For young people with disabilities, the bridge between school-based supports and an adult ISP is one of the most poorly handled transitions in the system. Under the Individuals with Disabilities Education Act, transition planning must begin no later than the first Individualized Education Program that takes effect when the student turns 16. That plan must include measurable goals for post-secondary training, education, employment, and, where appropriate, independent living.13Office of the Law Revision Counsel. 20 USC 1414 – Evaluations, Eligibility Determinations, Individualized Education Programs, and Educational Placements Many states start this process earlier, but 16 is the federal floor.
The practical challenge is timing. HCBS waiver applications, Level of Care assessments, and adult service eligibility determinations take months in most states, and many have waiting lists. Families who wait until the student is about to age out of the school system often face a gap where the young person has no funded services at all. The best approach is to begin the adult waiver application process at least one to two years before the student exits the education system, coordinating with the school’s transition coordinator and the adult services case manager simultaneously.
HCBS waiver slots do not transfer between states. Each state designs its own waivers with different services, eligibility criteria, and capacity limits.14Centers for Medicare and Medicaid Services. State Medicaid Plans and Waivers If a family relocates, the individual must apply for a new waiver in the destination state and may face a new waiting list. Planning for a move should start well in advance, ideally by contacting the new state’s developmental disabilities or Medicaid office before the move happens.
If the state agency denies a service in your plan, reduces the amount or scope of a service, or terminates services you are currently receiving, federal law requires written notice before the action takes effect. That notice must explain exactly what the agency intends to do, the specific reasons behind the decision, the legal authority for the action, and your right to challenge it through a fair hearing.15eCFR. 42 CFR Part 431, Subpart E – Fair Hearings for Applicants and Beneficiaries The notice must arrive at least ten days before the effective date of the change, with limited exceptions.

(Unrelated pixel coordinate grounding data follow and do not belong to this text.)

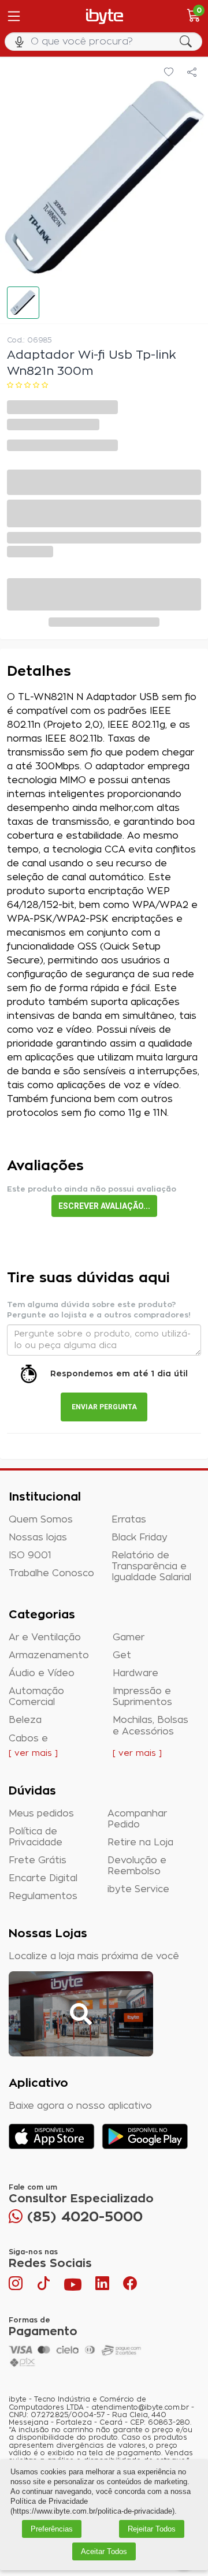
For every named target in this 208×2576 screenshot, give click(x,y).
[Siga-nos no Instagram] (17, 2286)
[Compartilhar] (191, 72)
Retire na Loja (140, 1842)
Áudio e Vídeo (42, 1673)
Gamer (128, 1637)
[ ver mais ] (33, 1753)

The deadline to request a fair hearing varies by state, ranging from 30 to 90 days from the date on the notice.16Medicaid.gov. Understanding Medicaid Fair Hearings Your notice will tell you the specific number of days in your state. You can represent yourself at the hearing or bring legal counsel, a family member, or an advocate.

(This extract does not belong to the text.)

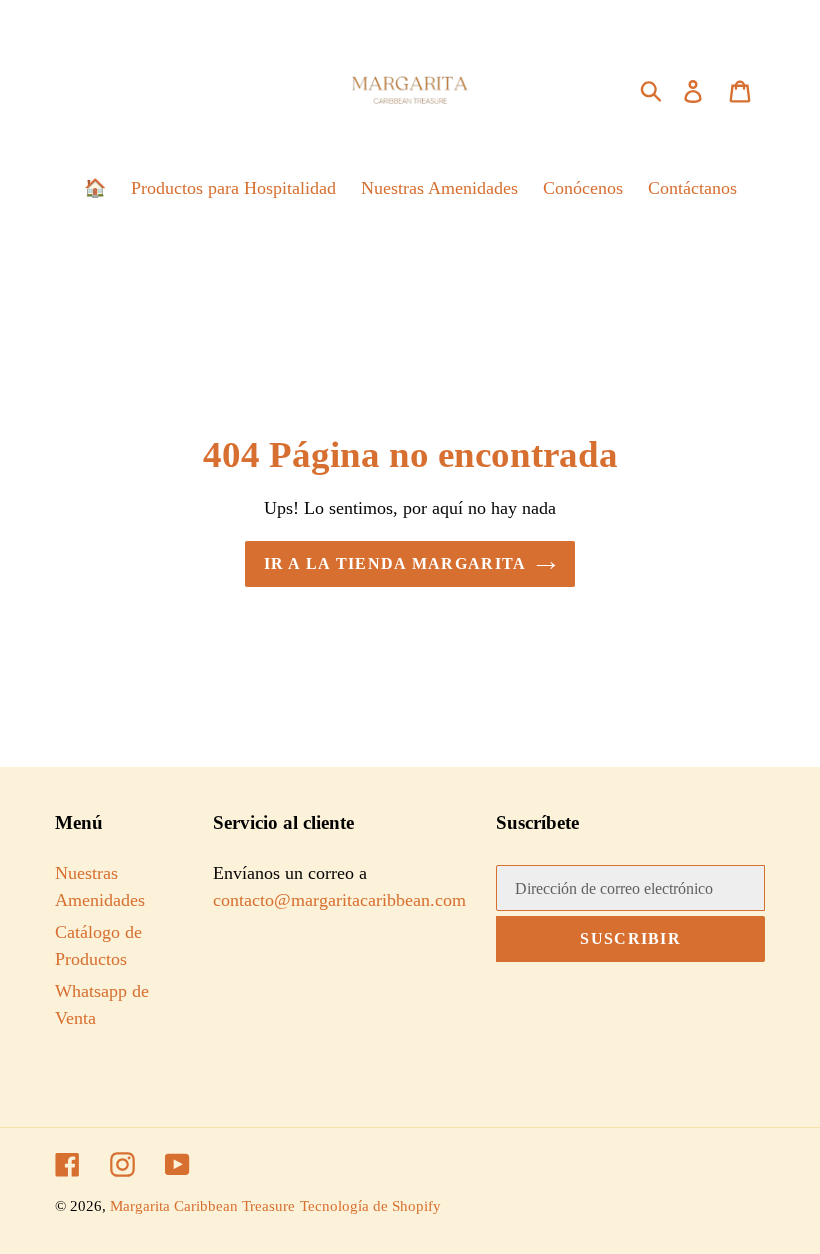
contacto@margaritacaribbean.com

Here is the detail most people miss: if you request a hearing before the effective date of the action, your existing services generally must continue at their current level until the hearing decision comes down. This is sometimes called “aid paid pending.” The window between the notice date and the action date can be as short as ten days, so acting quickly matters. If the hearing ultimately upholds the agency’s decision, some states may require you to repay the cost of services you received while the appeal was pending, but the alternative, losing services while you fight the decision, is usually worse.